Re: What is the correct way to read 1-Dimension bytearray array

Posted by ALeX Wang <ee...@gmail.com>.

Hi Wes,

Thanks a lot for your reply, I'll try something as you suggested,

Thanks,
Alex Wang,

On 29 December 2017 at 11:40, Wes McKinney <we...@gmail.com> wrote:

> hi Alex,
>
> I would suggest that you handle batch buffering on the application
> side, _not_ calling ReadBatch(1, ...) which will be much slower -- the
> parquet-cpp APIs are intended to be used for batch read and writes, so
> if you need to read a table row by row, you could create some C++
> classes with a particular batch size that manage an internal buffer of
> values that have been read from the column.
>
> As an example, suppose you wish to buffer 1000 values from the column
> at a time. Then you could create an API that looks like:
>
> BufferedColumnReader<ByteArrayType> buffered_reader(batch_reader);
> buffered_reader.set_batch_size(1000);
>
> const ByteArray* val;
> while (val = buffered_reader.Next()) {
>   // Do something with val
> }
>
> The ByteArray values do not own their data, so if you wish to persist
> the memory between (internal) calls to ReadBatch, you will have to
> copy the memory someplace else.
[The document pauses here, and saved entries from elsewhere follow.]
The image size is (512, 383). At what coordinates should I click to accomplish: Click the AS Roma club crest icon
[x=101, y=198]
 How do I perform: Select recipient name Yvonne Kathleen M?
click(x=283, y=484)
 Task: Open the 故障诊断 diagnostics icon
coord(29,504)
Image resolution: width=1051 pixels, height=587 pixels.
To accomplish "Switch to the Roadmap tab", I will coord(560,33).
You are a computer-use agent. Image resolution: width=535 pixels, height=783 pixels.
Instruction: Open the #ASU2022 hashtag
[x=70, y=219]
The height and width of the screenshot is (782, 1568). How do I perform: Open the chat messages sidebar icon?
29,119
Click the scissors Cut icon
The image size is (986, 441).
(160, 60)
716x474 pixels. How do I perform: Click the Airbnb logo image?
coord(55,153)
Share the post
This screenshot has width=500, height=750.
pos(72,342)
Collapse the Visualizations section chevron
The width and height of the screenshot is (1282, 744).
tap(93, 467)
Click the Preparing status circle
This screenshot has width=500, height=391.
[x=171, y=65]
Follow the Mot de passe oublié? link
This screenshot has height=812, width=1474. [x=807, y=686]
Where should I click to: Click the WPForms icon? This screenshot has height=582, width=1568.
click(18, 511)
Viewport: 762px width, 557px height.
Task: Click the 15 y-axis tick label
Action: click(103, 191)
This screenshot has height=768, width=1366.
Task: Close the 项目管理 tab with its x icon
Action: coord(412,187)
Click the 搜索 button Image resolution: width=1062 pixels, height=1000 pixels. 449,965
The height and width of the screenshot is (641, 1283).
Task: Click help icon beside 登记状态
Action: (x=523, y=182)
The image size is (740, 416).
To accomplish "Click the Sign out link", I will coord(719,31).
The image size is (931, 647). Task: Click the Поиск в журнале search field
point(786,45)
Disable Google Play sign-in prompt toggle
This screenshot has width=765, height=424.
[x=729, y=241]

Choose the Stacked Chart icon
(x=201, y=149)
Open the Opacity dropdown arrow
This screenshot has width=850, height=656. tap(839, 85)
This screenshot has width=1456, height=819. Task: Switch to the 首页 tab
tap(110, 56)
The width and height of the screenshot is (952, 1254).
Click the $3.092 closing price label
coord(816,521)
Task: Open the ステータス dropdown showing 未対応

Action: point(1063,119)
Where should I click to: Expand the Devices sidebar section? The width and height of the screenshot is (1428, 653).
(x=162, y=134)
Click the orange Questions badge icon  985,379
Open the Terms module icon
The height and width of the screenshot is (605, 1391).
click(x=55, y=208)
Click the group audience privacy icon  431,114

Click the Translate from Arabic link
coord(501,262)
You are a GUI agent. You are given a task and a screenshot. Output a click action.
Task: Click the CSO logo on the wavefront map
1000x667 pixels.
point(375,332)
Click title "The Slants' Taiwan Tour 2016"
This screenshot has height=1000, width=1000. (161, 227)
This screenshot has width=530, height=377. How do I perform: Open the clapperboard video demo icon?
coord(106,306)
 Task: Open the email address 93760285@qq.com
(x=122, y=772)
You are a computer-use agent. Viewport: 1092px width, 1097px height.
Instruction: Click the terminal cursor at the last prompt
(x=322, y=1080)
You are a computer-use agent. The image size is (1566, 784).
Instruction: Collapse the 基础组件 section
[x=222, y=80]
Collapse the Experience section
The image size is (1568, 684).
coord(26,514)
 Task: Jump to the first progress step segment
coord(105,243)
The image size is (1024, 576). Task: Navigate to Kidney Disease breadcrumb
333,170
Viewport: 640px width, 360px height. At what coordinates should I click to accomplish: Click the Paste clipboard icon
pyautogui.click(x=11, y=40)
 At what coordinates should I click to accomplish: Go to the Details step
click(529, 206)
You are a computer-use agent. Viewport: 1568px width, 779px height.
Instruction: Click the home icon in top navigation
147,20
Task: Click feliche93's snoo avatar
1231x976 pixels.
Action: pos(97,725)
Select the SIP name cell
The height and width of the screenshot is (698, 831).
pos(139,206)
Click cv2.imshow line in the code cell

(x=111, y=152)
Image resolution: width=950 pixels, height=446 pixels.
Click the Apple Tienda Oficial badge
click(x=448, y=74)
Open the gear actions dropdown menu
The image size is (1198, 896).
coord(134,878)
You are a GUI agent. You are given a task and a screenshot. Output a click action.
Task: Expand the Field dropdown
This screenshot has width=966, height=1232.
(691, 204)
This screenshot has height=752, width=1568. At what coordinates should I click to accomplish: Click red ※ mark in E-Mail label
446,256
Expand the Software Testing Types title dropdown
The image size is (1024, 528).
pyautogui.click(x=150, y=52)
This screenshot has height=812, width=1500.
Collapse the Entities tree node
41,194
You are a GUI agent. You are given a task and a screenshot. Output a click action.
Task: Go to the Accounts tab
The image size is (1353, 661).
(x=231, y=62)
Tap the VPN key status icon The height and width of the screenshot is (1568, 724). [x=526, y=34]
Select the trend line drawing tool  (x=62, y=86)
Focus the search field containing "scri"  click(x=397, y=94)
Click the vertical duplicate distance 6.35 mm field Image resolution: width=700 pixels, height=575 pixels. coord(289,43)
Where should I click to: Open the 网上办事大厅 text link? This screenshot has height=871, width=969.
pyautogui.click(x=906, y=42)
We do not perform this copy for you in
> the low level ReadBatch API because it would hurt performance for
> users who wish to put the memory someplace else (like in an Arrow
> columnar array buffer)
>
> I recommend looking at the Apache Arrow-based reader API which does
> all this for you including memory management.
>
> Thanks
> Wes
>
> On Thu, Dec 28, 2017 at 12:05 PM, ALeX Wang <ee...@gmail.com> wrote:
> > Hi,
> >
> > Assume the column type is of 1-Dimension ByteArray array, (definition
> level
> > - 1, and repetition - repeated).
> >
> >
> > If I want to read the column values one row at a time, I have to keep
> read
> > (i.e.
> > calling ReadBatch(1,...)) until getting a value of 'rep_level=0'. At that
> > point, I can
> > construct previously read ByteArrays and return it as for the row.
> >
> > However, since 'ByteArray->ptr' points to the column page memory which
> > (based
> > on my understanding)  will be gone when calling 'HasNext()' and move to
> the
> > next
> > page.  So that means i have to maintain a copy of the 'ByteArray->ptr'
> for
> > all the
> > previously read values.
> >
> > This really seems to me to be too complicated..
> > Would like to ask if there is a better way of doing:
> >    1. Reading 1D array in row-by-row fashion.
> >    2. Zero-copy 'ByteArray->ptr'
> >
> > Thanks a lot,
> > --
> > Alex Wang,
> > Open vSwitch developer
>



-- 
Alex Wang,
Open vSwitch developer

Re: What is the correct way to read 1-Dimension bytearray array

Posted by Wes McKinney <we...@gmail.com>.

hi Alex,

I would suggest that you handle batch buffering on the application
side, _not_ calling ReadBatch(1, ...) which will be much slower -- the
parquet-cpp APIs are intended to be used for batch read and writes, so
if you need to read a table row by row, you could create some C++
classes with a particular batch size that manage an internal buffer of
values that have been read from the column.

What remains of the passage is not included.